The major difference in staples is the length of the crown, that strip of metal that bridges the staple’s two legs. Crown measurements typically range from 3/16” for projects like molding or trim, where the staple shouldn’t be noticeable, to 1” when visibility isn’t an issue and a heavy-duty hold is needed, such as installation of wire lathing or roofing shingles.
Get the gauge right
The thicker the gauge of wire, the more tensile strength of the staple. But stronger isn’t always better — it depends on the project at hand. Staple gauge falls into three categories: fine wire, medium wire and heavy wire. Here’s how they break down by project:
Point it out
Depending on the materials involved in your project and their characteristics — density, thickness and wood grain, for example — staple point is a key consideration. SENCO offers the following points in a variety of metals, finishes and gauges:
|Point Type||Materials||Ideal for||Notes||Applications|
|Chisel||Wood||Grainy wood, soft wood||Legs stay parallel||Bedding, butt joints, cabinets, casebacks, composite roofing, corrugated containers, crate and box assembly, decking, door and window units, drawers, engineered and hardwood floors, felt, fencing, foam insulation board, furniture/cabinet frames, furring, house wrap, insulation, insulation sheathing, lathing, lattice, packaging, pallets, roofing, roofing felt, screening, set-up boxes, sheathing, shoes, soffits, subflooring, underlayment, upholstery and vapor barriers|
|Divergent||Metal, wood||Hard wood||Legs twist to hold||Butt joints, cabinets, casebacks, composite roofing, corrugated containers, drawers, foam insulation board, furniture/cabinet frames, house wrap, lattice, roofing felt, sheathing, soffits, underlayment and upholstery|
|Cross cut chisel||Wood||Grainy wood, soft wood||Legs stay parallel||Cabinets, casebacks, drawers, insulation sheathing, lattice, soffits, underlayment and upholstery|
|Outside chisel||Metal, wood||Grainy wood, soft wood||Legs clinch inward||Butt joints, composite roofing, corrugated containers, foam insulation board, furniture/cabinets, house wrap, roofing felt and sheathing|
|Blunt||Metal, wood||Tough, grainy wood; light sheet metal||Legs stay parallel||Cabinets, drawers, laminated hardwood flooring and lattice|
SENCO offers staples in a variety of wire finishes to suit your project, including bright basic, flash galvanized, class 1 galvanized, and stainless steel (type 304). For added benefit, choose staples with Sencote, a specially formulated glue applied to the lower half of the staple. As you drive the staple, the glue melts, acting as a lubricant to allow for an easier drive into the work surface. Sencote then re-hardens to bond the fastener to the material, typically wood, for a stronger hold.
Holding it all together
How your staples are collated ― glue or tape — is a matter of preference. Glued staples offer a stronger hold. Since the glue covers the entire surface of the staple, it acts as a bonding agent when you drive the staple into the substrate material.
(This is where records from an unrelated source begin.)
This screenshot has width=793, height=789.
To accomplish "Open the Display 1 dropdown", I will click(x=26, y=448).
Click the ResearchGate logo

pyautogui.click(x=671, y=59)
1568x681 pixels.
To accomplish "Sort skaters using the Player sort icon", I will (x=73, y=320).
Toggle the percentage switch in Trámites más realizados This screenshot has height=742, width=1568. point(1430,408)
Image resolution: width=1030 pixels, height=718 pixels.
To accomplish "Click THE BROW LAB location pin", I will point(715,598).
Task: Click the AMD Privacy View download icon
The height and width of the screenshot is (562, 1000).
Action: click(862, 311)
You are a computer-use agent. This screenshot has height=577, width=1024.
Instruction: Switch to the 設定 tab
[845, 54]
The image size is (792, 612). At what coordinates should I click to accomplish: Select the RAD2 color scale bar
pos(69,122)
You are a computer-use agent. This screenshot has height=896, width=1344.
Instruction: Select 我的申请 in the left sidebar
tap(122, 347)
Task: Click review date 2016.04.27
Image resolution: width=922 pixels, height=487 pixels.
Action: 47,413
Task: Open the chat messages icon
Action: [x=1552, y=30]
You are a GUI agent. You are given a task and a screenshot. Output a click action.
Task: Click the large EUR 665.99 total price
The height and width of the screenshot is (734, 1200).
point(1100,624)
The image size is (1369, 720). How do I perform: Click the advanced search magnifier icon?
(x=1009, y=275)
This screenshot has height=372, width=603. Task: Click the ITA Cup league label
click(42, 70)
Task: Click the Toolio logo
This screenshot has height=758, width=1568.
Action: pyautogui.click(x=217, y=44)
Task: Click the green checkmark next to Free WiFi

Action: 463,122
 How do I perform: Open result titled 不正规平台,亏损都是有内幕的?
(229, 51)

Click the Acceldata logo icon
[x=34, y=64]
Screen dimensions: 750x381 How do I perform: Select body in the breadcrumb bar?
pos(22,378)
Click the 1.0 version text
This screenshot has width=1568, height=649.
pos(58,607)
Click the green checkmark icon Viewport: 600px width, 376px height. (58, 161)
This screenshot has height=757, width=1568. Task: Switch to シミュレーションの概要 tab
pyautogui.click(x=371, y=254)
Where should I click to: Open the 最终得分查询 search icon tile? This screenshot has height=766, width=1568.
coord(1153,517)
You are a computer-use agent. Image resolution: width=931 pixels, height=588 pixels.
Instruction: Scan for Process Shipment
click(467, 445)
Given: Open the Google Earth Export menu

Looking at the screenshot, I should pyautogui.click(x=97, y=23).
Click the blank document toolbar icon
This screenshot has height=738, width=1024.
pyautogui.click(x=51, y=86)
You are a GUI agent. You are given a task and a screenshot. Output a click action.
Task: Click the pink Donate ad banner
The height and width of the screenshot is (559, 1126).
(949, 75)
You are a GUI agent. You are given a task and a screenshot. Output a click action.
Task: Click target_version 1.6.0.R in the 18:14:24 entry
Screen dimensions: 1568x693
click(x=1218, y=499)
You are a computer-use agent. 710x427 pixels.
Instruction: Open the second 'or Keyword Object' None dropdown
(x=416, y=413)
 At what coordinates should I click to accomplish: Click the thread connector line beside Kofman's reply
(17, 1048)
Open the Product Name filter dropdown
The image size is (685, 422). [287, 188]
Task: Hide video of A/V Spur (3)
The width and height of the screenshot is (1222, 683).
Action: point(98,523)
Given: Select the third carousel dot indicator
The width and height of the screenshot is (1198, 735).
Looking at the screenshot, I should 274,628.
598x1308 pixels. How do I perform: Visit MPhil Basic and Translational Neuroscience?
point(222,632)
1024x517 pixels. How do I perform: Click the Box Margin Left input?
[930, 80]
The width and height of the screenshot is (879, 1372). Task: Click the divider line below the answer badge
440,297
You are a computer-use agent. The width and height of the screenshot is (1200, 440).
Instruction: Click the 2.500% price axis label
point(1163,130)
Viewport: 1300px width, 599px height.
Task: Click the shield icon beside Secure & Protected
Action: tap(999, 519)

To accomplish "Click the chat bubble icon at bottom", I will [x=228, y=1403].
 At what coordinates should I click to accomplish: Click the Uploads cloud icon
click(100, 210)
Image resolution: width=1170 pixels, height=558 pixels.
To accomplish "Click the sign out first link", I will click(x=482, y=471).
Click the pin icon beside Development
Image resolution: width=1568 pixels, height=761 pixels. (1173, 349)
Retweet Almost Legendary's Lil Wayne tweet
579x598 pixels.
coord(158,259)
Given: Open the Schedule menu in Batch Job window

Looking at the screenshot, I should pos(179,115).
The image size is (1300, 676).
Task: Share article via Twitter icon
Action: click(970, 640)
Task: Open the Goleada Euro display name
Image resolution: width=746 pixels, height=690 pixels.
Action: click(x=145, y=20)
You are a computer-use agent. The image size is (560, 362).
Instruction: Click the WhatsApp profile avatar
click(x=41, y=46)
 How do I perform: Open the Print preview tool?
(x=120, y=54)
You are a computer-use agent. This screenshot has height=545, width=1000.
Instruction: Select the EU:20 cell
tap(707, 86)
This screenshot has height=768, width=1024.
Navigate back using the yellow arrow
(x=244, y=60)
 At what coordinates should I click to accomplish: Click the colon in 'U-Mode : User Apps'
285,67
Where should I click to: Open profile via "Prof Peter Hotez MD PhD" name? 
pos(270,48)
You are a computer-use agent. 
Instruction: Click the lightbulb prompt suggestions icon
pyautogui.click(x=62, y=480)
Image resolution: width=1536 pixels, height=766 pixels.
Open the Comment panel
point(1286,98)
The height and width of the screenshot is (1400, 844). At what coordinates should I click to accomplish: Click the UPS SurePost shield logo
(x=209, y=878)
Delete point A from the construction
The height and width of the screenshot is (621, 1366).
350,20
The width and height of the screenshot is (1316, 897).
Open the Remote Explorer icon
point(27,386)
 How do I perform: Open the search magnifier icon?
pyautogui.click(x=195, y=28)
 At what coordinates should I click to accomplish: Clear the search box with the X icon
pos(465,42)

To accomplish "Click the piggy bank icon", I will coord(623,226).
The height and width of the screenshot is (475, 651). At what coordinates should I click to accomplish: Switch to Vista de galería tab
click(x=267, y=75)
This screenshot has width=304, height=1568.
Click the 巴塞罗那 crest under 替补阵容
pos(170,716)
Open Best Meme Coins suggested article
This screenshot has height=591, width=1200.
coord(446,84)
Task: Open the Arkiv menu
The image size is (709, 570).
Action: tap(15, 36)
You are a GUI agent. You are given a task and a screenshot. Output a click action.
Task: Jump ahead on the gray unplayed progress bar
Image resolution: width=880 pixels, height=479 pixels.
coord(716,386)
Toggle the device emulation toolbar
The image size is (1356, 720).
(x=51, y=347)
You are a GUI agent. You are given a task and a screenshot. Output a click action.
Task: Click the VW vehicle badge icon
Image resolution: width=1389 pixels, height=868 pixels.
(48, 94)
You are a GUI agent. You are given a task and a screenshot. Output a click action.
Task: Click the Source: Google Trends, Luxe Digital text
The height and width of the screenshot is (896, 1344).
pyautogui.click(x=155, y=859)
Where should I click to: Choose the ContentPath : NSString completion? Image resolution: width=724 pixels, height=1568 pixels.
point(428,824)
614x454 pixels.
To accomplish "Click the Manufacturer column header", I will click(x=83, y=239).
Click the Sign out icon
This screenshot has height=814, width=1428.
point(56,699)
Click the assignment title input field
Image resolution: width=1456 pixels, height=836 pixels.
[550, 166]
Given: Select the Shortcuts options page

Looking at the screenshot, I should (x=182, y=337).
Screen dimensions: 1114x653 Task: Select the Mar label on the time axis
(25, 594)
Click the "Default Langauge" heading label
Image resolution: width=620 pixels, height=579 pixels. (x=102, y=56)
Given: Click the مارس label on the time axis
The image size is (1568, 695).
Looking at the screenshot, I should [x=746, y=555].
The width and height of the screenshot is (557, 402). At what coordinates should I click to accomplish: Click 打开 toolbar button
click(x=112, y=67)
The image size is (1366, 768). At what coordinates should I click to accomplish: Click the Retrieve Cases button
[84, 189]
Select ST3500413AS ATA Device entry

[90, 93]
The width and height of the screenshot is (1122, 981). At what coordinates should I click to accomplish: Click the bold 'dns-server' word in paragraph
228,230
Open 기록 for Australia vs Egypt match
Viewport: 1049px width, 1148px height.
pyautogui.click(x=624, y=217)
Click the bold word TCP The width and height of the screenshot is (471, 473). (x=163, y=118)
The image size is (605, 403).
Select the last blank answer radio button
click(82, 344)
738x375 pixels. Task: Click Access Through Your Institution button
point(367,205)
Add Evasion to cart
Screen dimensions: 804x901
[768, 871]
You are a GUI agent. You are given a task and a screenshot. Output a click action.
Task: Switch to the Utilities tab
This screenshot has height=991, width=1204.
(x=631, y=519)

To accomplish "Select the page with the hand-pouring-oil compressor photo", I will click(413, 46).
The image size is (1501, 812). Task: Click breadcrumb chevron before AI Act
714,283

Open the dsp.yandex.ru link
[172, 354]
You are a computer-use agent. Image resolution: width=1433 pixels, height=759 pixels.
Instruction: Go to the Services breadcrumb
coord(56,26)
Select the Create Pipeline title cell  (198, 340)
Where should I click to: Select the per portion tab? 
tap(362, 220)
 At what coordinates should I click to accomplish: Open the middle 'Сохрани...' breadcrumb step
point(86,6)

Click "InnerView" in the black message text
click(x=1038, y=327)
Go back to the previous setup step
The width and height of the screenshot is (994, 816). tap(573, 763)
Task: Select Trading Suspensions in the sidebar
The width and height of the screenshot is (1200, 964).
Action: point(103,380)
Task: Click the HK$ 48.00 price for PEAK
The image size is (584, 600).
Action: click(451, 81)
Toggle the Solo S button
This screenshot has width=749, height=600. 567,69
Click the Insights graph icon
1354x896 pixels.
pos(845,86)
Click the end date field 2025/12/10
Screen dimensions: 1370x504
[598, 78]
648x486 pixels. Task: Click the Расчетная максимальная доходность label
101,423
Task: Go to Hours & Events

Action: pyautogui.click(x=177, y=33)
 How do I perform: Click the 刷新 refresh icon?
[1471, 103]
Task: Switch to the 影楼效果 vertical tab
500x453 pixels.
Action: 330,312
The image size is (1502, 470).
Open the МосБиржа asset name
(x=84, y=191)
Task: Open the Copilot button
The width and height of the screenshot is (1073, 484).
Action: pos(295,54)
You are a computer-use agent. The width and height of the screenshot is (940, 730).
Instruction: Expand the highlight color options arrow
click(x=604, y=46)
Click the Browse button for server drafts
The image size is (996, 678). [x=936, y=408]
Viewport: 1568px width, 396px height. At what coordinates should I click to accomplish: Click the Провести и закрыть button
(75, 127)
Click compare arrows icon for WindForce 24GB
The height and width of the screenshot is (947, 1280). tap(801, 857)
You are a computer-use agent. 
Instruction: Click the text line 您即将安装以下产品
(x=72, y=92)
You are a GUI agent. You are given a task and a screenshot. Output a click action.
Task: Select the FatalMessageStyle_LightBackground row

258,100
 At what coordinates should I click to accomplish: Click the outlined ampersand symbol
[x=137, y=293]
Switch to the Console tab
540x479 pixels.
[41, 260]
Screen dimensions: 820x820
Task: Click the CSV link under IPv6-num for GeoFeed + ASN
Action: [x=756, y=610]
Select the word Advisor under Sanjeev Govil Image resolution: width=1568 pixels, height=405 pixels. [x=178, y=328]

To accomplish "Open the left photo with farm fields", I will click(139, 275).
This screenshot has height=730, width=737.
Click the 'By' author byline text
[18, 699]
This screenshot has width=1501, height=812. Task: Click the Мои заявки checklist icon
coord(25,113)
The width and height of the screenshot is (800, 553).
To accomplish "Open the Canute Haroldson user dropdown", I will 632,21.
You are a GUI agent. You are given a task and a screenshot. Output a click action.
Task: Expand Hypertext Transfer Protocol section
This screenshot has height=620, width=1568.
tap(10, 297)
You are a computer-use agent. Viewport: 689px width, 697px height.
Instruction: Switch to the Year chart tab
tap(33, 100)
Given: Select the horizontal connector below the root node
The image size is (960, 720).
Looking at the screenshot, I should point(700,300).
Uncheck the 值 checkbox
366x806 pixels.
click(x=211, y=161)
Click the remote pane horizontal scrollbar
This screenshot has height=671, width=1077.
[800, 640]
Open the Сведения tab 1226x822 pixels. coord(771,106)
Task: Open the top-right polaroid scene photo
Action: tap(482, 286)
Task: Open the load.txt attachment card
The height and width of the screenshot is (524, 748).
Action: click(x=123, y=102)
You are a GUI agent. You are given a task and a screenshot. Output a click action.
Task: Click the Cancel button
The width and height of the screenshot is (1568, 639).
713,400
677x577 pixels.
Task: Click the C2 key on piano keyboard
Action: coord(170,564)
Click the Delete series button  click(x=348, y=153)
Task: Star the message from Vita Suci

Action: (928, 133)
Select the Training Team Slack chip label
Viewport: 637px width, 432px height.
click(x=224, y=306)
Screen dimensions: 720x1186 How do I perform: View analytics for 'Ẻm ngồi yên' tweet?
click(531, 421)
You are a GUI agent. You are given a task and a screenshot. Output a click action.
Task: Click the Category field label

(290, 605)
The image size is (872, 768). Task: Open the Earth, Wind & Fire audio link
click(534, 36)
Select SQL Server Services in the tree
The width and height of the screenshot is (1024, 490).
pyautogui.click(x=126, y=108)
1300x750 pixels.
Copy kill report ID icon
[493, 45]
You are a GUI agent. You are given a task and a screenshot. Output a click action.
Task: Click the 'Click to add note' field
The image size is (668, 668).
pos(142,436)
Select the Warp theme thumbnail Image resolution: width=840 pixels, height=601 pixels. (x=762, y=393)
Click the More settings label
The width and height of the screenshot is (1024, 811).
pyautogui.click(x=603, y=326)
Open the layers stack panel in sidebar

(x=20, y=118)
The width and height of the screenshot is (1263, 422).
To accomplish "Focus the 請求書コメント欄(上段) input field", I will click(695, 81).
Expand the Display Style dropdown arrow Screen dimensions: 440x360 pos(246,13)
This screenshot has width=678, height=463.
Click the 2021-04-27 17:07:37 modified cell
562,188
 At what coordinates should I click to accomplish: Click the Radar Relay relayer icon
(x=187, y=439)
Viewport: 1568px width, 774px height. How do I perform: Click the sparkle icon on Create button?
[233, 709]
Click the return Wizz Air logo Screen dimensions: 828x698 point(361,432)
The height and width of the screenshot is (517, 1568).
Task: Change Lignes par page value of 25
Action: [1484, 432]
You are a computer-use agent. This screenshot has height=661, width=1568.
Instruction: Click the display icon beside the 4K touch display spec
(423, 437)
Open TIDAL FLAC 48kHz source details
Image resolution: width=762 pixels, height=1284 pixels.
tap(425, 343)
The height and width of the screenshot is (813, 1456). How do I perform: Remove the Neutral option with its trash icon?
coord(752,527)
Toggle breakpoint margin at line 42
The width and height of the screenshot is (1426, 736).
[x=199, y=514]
Tape is a bit more expensive but offers several added benefits. They’re more flexible, leading to fewer broken strips. This is optimal if you plan to store your staples in a tool pouch and helps the staples avoid breaking if you drop them onto a hard surface. Tape also allows for lower sheer values, providing the tool with more energy to drive into tough substrates.
With so many options, staples help in most any job, and no matter which job you’re tackling, SENCO manufactures the staples you need. Find your local SENCO dealer at https://www.senco.com/find-a-dealer/.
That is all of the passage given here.